▶ **Given instruction**
In the worked solution on graphing the function, which value can x not take, and why?

Question

Graph the functions.$$y=\frac{1}{x^{2}}-.1$$

Answer

**step1 Understand the Concept of Graphing a Function**

To graph a function like $$y=\frac{1}{x^{2}}-.1$$, we need to find pairs of values for 'x' and 'y' that satisfy the given relationship. We choose different values for 'x', substitute them into the function, and calculate the corresponding 'y' values. These pairs (x, y) represent points on the graph. Once we have enough points, we can plot them on a coordinate plane and connect them to form the graph of the function.

**step2 Identify Undefined Points for the Function**

Before calculating points, it is important to notice that the expression involves division by $$x^2$$. Division by zero is undefined in mathematics. Therefore, $$x^2$$ cannot be zero, which means 'x' cannot be zero. This tells us that the graph will not cross or touch the y-axis (where $$x=0$$).

**step3 Calculate Points for Positive x-values**

Let's choose some positive values for 'x' and calculate the corresponding 'y' values. We will start with simple whole numbers.

If $$x=1$$: $$y=\frac{1}{1^{2}}-.1 = \frac{1}{1}-.1 = 1-.1 = 0.9$$ (Point: $$(1, 0.9)$$)
If $$x=2$$: $$y=\frac{1}{2^{2}}-.1 = \frac{1}{4}-.1 = 0.25-.1 = 0.15$$ (Point: $$(2, 0.15)$$)

▶ **Source excerpt**

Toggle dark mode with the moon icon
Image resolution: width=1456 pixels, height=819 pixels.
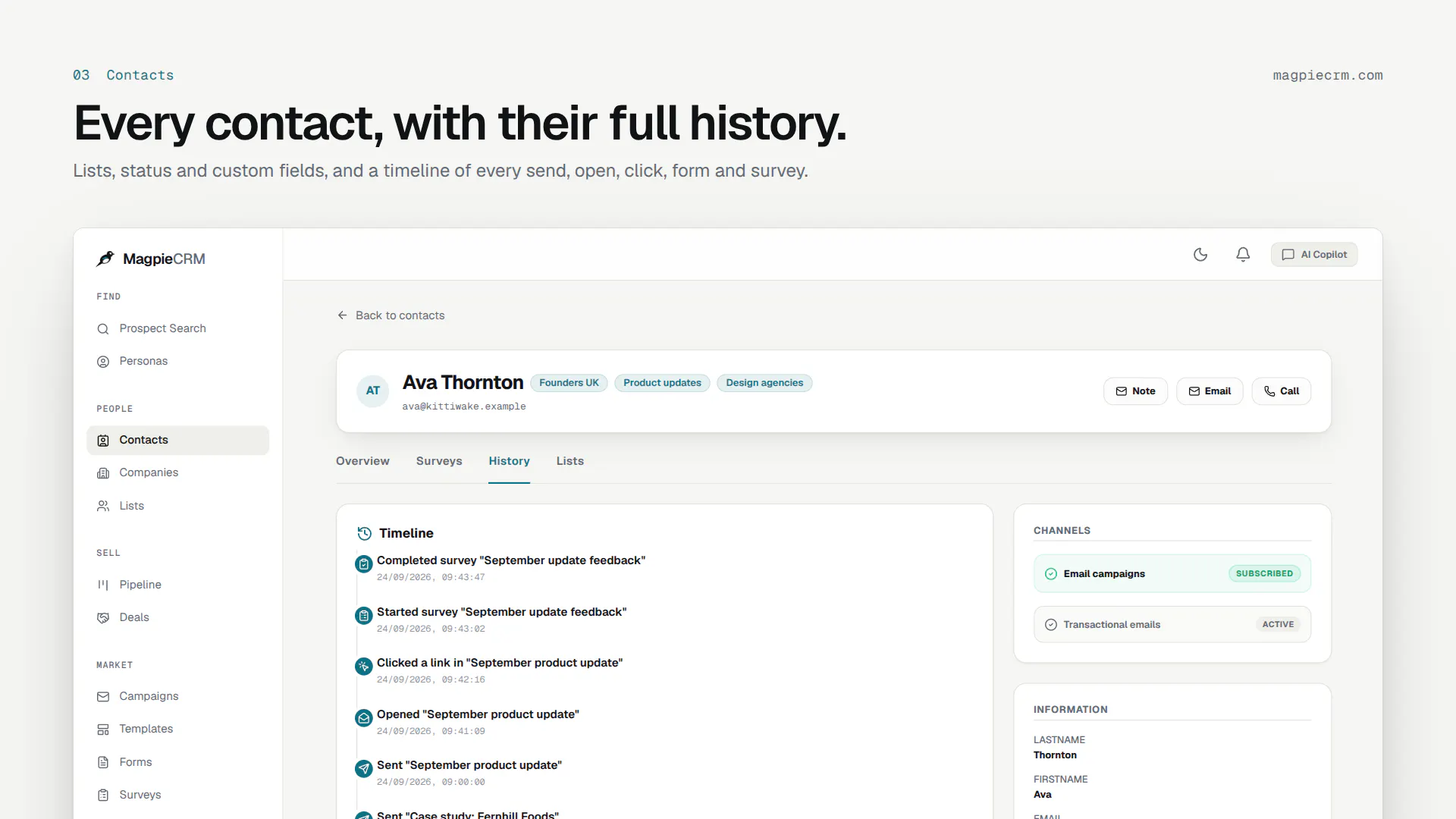coord(1200,255)

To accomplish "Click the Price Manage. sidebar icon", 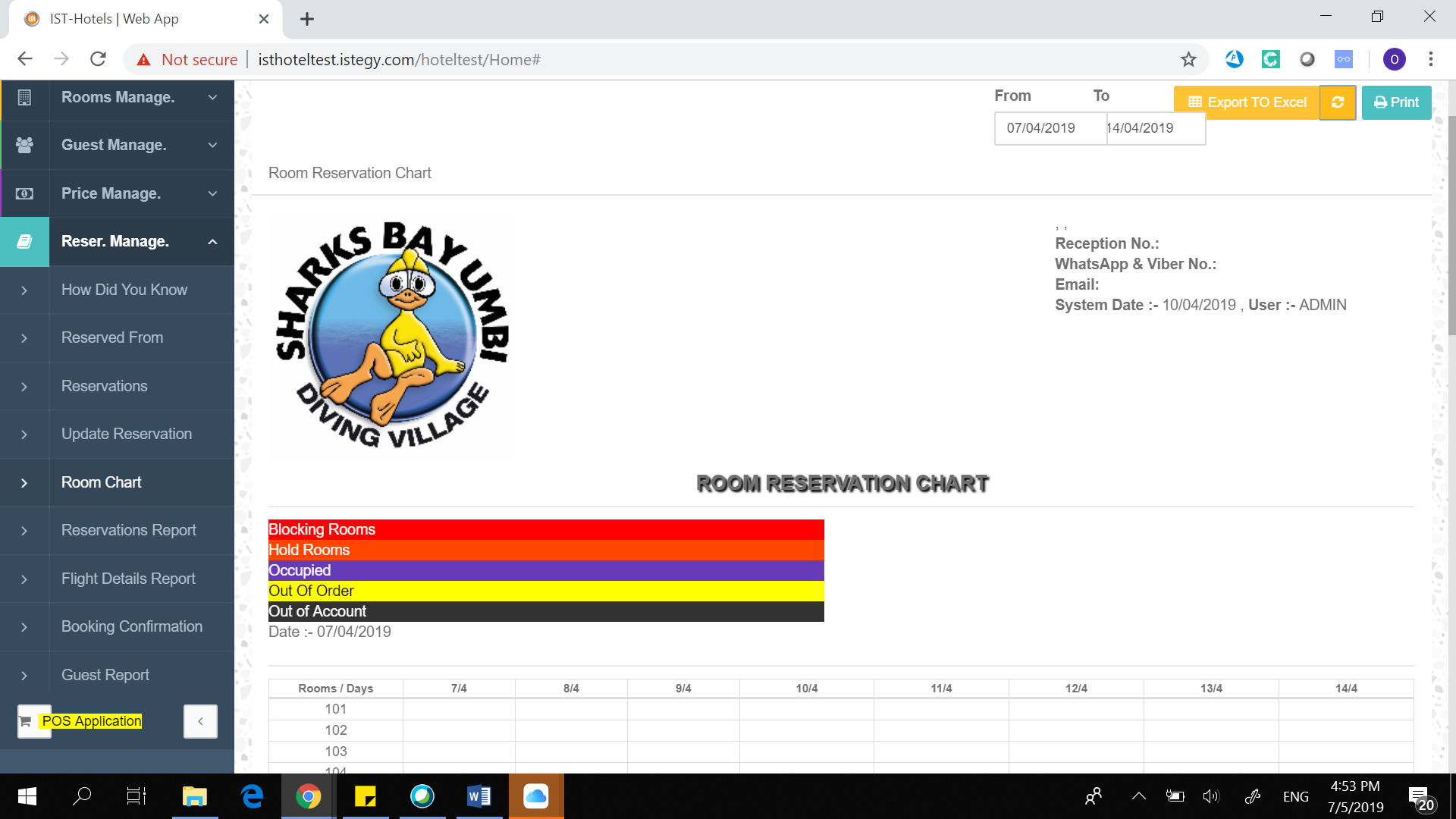I will pos(24,193).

▶ **Answer for the task**
x cannot be zero, because then x² would be zero and division by zero is undefined.